____ Passage given

[BioSQL-l] TAXON,TAXON_NAME, was Re: Description

Thu Sep 13 00:24:08 UTC 2007

I was more wondering if there was an efficient way to recompute that
information. As you seem to be confirming, I was faily certain that to
update those values would require recalculating all values.

Paul

On 9/12/07, Hilmar Lapp <hlapp at gmx.net> wrote:
> The code is in bioperl-db (which is a sub-repository of bioperl, as
> is bioperl-live).
>
> It makes no attempt at updating the nested-set values. That raises a
> good point - there is currently no script that would update that; the
> load_ncbi_taxonomy.pl script does recompute it, but will also want to
> load or update the NCBI taxonomy. It should be relatively easy to
> factor out the nested-set computing code into a separate stand-alone
> script.
>
>         -hilmar
>
> On Sep 12, 2007, at 8:13 PM, Paul Davis wrote:
>
> > I glanced through the bioperl cvs a bit but couldn't find the part
> > where it tries to load a new taxonomy name. Does this go and try to
> > rebuild the nested sets information, or basically leave any inserted
> > taxonomic data (non-NCBI data) as nodes dangling outside the nested
> > sets information?

________
____ Data supplied

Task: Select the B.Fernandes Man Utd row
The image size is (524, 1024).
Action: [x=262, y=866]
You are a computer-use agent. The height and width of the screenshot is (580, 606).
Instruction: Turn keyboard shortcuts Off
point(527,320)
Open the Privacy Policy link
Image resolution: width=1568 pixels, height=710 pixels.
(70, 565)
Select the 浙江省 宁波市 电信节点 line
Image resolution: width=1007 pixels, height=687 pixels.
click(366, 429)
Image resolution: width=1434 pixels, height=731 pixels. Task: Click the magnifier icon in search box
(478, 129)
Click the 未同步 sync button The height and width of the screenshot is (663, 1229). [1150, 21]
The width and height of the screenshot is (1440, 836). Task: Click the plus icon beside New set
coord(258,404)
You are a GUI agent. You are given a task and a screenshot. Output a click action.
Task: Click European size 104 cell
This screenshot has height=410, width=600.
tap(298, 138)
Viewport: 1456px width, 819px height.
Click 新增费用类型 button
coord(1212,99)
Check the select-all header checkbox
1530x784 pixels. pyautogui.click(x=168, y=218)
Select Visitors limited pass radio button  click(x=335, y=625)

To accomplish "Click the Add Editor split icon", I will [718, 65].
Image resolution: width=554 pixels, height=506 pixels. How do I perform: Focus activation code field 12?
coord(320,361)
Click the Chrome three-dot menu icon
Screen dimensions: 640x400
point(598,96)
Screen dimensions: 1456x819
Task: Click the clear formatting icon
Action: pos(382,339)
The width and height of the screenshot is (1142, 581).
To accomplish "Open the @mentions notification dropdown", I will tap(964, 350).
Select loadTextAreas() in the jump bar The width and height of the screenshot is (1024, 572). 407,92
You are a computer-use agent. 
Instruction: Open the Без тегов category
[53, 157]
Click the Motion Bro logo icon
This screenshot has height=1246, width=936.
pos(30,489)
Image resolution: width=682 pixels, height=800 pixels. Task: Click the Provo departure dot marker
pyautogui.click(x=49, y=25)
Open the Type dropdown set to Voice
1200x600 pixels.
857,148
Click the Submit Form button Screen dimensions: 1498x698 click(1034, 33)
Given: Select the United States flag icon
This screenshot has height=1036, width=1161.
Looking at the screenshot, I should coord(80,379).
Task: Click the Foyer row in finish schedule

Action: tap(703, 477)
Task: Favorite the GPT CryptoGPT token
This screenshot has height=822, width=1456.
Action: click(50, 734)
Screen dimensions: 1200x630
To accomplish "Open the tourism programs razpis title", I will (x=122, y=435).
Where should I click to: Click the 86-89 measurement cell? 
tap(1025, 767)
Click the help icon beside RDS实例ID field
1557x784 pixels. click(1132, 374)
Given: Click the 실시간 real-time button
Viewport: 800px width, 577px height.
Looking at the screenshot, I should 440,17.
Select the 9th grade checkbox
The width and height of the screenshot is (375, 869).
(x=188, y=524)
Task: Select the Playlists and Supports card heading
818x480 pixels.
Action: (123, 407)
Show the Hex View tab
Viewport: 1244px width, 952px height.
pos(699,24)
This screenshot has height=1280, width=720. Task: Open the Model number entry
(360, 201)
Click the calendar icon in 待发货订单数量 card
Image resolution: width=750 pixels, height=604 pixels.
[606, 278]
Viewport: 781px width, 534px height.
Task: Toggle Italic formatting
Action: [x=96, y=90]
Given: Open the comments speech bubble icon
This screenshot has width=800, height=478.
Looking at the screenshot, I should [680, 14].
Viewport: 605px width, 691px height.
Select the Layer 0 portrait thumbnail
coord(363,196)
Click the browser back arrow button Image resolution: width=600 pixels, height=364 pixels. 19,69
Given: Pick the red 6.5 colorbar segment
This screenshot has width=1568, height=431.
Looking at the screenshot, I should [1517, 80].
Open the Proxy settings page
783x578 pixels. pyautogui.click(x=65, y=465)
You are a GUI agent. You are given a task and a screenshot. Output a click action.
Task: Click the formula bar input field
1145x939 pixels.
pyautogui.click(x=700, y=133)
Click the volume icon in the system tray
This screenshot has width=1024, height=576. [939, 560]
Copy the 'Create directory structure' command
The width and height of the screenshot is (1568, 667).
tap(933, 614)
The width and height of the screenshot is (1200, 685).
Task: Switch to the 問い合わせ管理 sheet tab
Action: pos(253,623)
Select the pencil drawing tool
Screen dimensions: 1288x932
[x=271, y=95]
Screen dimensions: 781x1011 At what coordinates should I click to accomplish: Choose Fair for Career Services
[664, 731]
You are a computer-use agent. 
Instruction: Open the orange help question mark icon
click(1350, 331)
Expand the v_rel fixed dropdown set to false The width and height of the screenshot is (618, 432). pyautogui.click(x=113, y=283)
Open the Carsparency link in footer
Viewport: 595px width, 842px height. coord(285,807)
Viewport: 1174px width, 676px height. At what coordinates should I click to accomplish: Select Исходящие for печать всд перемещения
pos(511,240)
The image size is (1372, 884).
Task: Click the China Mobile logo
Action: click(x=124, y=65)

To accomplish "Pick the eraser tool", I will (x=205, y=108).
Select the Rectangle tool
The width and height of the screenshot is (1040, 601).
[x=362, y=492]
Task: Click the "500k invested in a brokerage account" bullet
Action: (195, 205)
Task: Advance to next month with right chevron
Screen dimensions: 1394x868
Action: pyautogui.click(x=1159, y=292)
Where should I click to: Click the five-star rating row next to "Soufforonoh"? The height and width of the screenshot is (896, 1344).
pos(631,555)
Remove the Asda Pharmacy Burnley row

________

## Given request 1
Answer these questions from the BioSQL thread:
(a) According to Hilmar, which repository holds the code, and what is it a sub-repository of?
(b) Which script recomputes the nested-set values?
(c) What did Paul Davis say he glanced through?
## Given request 2
Retype the BioSQL thread from "Thu Sep 13 00:24:08" up to and including "recalculating all values.".
These records are separate material and have no connection to the BioSQL thread.

## Written solution 1
(a) bioperl-db, a sub-repository of bioperl
(b) load_ncbi_taxonomy.pl
(c) The bioperl cvs

## Written solution 2
Thu Sep 13 00:24:08 UTC 2007

I was more wondering if there was an efficient way to recompute that
information. As you seem to be confirming, I was faily certain that to
update those values would require recalculating all values.